STS-Summer I

Thursday, June 14, 2007

Chapter 16

The idea that we could live forever that is presented in this chapter would drive me nuts. Eventually I think we'd get bored with it. Even if you could stay eternally young during it there are only some many different things that you can experiance. And if nobody died, then you'd have to hope that we either find a way to live in space because we'd run out of room aweful fast. If everyone lived forever and we all continued to have kids, jeeze, we'd be over run with ankle-biters and old geezers in no time.

Eve Forward's first book (Villains by Necessity) was funny and it sort of deal with this. In that book, the good guys have already won, evil has be vanquished, and light reigns supreme. Nobody gets sick, nobody dies, and the earth is facing the worst infestation of butterflies and cute little bunny rabbits in it's history. Which brings us to the very first word of the book, a main character (an anti-hero) screaming "BOOORRING" at the top of his lungs. The book is big spoof on most fantasy books and role playing games like Dungons and Dragons, but the whole time you cheer for the "bad" guys (a thief, a spy, a black knight, an assassin, a sorceress, a druid, etc) as they try to save the world from being "subliminated" into light (ie, if nothing ever dies and everything keeps being born then the world will end in a feel good, fuzzy feeling catastrophe).

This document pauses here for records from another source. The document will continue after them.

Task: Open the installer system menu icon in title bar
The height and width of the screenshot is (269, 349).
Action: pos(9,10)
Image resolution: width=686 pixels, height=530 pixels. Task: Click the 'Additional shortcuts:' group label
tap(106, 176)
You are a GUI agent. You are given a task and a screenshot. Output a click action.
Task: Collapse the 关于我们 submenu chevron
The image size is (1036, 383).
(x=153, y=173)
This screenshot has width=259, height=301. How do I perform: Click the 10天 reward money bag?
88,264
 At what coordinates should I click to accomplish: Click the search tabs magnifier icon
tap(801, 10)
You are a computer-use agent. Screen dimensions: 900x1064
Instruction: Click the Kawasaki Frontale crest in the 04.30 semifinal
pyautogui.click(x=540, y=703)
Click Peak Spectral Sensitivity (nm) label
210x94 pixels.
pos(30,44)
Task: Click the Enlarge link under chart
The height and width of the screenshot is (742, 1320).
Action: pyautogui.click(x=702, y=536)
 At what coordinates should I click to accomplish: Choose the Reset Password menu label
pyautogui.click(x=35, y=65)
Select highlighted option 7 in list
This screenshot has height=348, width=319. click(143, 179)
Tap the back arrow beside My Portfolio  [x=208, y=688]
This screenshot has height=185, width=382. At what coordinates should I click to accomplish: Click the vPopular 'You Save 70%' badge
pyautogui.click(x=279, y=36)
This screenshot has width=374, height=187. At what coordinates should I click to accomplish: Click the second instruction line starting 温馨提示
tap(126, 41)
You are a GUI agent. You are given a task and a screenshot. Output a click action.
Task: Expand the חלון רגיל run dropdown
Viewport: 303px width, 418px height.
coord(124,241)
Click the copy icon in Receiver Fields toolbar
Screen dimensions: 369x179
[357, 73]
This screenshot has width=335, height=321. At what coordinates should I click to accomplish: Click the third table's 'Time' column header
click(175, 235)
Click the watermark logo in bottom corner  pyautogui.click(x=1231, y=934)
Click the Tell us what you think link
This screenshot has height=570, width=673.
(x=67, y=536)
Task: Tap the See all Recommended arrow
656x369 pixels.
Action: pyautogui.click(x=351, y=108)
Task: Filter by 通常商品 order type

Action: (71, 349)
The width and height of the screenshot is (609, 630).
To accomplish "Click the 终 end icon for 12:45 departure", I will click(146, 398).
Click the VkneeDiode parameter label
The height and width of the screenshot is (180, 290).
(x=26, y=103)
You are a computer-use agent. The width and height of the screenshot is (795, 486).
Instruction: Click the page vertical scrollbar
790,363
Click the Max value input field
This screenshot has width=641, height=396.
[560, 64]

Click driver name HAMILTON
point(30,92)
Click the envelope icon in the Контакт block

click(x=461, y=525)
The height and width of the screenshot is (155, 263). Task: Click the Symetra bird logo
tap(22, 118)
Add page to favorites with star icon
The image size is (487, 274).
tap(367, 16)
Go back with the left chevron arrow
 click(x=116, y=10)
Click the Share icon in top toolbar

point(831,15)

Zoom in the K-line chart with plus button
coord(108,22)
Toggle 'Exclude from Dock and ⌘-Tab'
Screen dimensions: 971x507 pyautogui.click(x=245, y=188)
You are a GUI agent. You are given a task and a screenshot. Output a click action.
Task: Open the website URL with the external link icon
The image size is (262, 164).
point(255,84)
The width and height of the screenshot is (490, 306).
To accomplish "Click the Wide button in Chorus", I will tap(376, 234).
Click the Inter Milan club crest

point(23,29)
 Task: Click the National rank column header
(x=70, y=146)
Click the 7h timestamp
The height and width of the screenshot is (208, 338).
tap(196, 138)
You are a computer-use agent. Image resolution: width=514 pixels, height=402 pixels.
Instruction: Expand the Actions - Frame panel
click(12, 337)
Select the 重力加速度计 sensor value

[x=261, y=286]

Have you ever noticed how most movies where technology seems to make things perfect (you live forever, you're waited on hand and foot by robots, criminals can be arrested before they actually commit a crime, etc) that something about it always goes horrible wrong with the system? I think that's another way of saying that the director/author things that things can never become that perfect without them "sublimiating" in the long run. Or maybe we're just all pessimists at heart.